• Exercise directions: From the listing below, copy only the lines running from the line that contains "Task: Click the 生产客服 caption label" to the line that contains "Task: Go to next page with down arrow", both included.

Material for the task section start

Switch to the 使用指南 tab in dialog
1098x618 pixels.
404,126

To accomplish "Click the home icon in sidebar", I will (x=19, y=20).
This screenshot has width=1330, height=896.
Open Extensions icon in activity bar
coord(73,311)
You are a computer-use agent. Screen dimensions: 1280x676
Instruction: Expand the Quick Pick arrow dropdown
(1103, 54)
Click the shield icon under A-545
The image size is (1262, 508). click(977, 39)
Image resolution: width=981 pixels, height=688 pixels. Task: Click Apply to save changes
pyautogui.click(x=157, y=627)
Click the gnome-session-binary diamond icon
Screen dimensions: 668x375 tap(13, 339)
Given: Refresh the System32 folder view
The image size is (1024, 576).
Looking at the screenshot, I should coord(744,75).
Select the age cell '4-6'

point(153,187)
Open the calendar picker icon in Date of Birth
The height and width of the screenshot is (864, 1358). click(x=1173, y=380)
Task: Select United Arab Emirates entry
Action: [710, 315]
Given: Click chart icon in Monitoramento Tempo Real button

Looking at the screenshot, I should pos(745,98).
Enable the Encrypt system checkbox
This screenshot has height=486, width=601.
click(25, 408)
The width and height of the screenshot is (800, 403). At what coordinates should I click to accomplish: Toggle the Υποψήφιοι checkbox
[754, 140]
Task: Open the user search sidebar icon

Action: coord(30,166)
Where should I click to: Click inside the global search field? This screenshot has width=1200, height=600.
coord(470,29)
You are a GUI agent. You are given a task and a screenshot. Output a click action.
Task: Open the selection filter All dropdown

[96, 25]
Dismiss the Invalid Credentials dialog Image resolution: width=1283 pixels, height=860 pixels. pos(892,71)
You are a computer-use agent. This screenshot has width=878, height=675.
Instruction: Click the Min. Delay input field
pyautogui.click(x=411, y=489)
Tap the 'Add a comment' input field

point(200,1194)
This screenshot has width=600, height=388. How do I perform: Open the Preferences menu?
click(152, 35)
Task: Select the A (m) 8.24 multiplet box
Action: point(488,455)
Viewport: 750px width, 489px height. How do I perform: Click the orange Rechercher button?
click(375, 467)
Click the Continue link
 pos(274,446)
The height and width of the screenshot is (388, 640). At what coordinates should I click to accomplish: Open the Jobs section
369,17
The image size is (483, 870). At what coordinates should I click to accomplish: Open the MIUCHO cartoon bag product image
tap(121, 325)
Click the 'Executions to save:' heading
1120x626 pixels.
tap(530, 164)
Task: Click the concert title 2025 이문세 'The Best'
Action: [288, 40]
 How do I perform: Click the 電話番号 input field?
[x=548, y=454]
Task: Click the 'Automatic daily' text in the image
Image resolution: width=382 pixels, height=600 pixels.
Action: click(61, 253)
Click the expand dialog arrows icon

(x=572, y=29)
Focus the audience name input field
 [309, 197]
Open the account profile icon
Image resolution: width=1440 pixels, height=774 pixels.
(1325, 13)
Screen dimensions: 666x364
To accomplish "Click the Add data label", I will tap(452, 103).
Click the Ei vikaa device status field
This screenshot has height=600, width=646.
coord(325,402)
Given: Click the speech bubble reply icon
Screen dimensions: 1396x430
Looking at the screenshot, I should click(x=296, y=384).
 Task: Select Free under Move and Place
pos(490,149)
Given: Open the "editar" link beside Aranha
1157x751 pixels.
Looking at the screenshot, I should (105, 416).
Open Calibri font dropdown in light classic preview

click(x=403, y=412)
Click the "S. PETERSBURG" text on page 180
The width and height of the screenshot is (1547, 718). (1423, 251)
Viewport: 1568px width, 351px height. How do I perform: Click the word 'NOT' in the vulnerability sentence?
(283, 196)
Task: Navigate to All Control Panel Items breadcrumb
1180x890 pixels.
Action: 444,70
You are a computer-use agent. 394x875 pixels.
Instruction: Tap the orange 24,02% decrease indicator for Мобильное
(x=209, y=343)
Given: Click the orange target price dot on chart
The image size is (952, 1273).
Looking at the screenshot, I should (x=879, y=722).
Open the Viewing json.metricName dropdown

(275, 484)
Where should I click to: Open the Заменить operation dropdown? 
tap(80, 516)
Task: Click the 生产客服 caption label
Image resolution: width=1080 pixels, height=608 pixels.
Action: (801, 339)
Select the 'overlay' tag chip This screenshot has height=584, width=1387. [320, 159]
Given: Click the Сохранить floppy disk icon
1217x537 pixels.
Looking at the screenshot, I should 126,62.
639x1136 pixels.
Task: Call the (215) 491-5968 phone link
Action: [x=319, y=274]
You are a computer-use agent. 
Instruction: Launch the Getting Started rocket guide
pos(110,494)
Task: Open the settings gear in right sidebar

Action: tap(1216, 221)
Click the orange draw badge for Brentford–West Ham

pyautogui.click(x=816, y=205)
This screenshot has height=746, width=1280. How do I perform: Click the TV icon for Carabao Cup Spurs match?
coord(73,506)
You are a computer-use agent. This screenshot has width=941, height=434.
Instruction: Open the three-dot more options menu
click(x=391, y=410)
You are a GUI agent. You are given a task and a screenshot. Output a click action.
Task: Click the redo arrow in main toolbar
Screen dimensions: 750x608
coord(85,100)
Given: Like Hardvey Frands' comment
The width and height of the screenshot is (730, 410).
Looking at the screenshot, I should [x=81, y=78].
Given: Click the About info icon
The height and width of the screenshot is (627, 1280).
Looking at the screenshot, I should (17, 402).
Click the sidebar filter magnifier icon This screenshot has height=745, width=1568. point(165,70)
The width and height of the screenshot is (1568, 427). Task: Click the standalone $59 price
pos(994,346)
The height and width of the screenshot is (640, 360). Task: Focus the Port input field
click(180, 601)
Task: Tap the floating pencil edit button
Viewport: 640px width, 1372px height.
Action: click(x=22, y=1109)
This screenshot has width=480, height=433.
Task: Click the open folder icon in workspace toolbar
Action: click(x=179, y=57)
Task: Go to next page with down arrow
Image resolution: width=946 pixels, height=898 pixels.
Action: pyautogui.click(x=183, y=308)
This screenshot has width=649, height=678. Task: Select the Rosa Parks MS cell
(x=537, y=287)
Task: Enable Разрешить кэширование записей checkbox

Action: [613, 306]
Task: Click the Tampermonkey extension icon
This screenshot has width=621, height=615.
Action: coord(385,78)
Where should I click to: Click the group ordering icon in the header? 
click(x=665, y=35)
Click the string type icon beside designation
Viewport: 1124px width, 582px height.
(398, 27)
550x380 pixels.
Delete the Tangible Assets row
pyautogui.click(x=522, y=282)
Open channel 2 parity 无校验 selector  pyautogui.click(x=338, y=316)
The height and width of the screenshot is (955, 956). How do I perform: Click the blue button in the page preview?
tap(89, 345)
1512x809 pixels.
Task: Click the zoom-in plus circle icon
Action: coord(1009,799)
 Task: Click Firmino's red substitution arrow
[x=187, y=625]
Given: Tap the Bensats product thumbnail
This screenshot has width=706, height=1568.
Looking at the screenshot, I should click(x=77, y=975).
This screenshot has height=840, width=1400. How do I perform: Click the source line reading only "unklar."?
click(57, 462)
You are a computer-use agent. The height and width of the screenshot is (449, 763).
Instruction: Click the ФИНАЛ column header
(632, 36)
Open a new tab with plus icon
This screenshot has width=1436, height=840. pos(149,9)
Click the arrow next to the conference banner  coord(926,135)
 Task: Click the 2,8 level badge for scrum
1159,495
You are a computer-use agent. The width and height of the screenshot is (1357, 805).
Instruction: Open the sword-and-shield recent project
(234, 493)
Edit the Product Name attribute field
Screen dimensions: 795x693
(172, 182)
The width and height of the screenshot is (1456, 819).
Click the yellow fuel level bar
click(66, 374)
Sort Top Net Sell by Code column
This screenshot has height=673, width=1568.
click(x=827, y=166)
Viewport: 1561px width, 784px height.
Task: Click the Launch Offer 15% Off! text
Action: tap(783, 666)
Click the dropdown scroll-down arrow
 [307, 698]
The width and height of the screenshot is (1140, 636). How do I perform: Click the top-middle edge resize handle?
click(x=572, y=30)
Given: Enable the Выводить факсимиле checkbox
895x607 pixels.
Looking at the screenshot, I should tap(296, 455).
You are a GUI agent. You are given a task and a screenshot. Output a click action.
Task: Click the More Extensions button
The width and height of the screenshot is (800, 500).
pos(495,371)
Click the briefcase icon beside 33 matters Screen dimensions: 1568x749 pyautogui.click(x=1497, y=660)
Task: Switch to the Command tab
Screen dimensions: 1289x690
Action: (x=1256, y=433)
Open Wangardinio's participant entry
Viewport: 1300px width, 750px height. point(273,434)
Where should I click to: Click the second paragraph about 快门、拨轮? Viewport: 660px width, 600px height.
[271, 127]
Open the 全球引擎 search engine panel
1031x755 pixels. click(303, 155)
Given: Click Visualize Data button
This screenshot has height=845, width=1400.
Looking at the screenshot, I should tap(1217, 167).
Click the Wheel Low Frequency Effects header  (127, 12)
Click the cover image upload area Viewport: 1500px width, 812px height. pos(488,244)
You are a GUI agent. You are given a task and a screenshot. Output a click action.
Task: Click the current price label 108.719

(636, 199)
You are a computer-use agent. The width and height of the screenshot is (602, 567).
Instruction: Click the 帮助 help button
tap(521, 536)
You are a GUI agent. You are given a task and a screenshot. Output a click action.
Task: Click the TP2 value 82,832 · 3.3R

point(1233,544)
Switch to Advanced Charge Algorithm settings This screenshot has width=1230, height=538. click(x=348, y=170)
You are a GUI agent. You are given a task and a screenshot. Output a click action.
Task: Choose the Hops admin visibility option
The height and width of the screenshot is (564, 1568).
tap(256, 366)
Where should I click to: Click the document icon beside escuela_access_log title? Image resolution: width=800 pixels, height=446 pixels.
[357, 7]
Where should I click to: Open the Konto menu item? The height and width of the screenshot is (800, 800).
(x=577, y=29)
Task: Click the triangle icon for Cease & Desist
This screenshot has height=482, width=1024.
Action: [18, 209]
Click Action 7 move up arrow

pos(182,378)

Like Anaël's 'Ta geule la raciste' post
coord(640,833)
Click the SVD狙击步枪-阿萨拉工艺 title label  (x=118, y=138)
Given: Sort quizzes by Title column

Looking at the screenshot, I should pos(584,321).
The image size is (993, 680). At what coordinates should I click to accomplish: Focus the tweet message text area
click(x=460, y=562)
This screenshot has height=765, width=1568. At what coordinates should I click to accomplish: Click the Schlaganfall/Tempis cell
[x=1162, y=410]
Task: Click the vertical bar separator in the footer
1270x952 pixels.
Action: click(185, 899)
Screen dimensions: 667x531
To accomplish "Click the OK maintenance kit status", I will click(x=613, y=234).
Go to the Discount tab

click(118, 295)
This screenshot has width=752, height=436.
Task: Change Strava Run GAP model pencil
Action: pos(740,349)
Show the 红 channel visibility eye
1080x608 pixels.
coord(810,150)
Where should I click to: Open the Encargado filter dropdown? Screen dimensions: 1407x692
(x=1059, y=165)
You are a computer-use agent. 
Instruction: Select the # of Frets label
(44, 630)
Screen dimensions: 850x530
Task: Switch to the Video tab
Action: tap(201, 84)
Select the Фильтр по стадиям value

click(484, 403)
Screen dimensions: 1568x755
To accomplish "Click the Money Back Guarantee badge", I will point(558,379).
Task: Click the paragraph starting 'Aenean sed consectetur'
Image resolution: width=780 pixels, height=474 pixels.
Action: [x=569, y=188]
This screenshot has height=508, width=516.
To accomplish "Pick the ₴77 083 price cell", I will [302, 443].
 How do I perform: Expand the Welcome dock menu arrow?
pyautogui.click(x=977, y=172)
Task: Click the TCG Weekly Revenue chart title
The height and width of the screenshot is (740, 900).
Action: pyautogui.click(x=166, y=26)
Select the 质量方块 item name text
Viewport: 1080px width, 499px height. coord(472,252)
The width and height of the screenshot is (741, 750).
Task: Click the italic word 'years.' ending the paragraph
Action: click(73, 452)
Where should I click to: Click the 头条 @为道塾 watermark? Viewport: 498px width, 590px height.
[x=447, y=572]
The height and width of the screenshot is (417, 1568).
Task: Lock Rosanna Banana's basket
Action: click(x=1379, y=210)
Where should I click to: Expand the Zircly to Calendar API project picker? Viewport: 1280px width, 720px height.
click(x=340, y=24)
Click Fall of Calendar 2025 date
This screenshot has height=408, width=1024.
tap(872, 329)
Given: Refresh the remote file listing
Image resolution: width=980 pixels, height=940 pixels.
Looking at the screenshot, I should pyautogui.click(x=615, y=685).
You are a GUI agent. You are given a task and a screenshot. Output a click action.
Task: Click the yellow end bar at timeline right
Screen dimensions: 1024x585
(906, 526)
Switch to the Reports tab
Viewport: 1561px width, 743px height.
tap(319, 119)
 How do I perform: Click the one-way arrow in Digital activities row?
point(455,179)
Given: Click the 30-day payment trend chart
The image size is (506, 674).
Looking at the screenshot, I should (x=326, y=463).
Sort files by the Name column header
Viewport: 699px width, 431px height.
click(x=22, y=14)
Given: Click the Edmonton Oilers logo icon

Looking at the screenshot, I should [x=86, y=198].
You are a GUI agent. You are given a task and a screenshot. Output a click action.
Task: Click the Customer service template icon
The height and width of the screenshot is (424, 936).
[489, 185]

Material for the task section end

• Result:
Task: Click the 生产客服 caption label
Image resolution: width=1080 pixels, height=608 pixels.
Action: (801, 339)
Select the 'overlay' tag chip This screenshot has height=584, width=1387. [320, 159]
Given: Click the Сохранить floppy disk icon
1217x537 pixels.
Looking at the screenshot, I should 126,62.
639x1136 pixels.
Task: Call the (215) 491-5968 phone link
Action: [x=319, y=274]
You are a computer-use agent. 
Instruction: Launch the Getting Started rocket guide
pos(110,494)
Task: Open the settings gear in right sidebar

Action: tap(1216, 221)
Click the orange draw badge for Brentford–West Ham

pyautogui.click(x=816, y=205)
This screenshot has height=746, width=1280. How do I perform: Click the TV icon for Carabao Cup Spurs match?
coord(73,506)
You are a computer-use agent. This screenshot has width=941, height=434.
Instruction: Open the three-dot more options menu
click(x=391, y=410)
You are a GUI agent. You are given a task and a screenshot. Output a click action.
Task: Click the redo arrow in main toolbar
Screen dimensions: 750x608
coord(85,100)
Given: Like Hardvey Frands' comment
The width and height of the screenshot is (730, 410).
Looking at the screenshot, I should [x=81, y=78].
Given: Click the About info icon
The height and width of the screenshot is (627, 1280).
Looking at the screenshot, I should (17, 402).
Click the sidebar filter magnifier icon This screenshot has height=745, width=1568. point(165,70)
The width and height of the screenshot is (1568, 427). Task: Click the standalone $59 price
pos(994,346)
The height and width of the screenshot is (640, 360). Task: Focus the Port input field
click(180, 601)
Task: Tap the floating pencil edit button
Viewport: 640px width, 1372px height.
Action: click(x=22, y=1109)
This screenshot has width=480, height=433.
Task: Click the open folder icon in workspace toolbar
Action: click(x=179, y=57)
Task: Go to next page with down arrow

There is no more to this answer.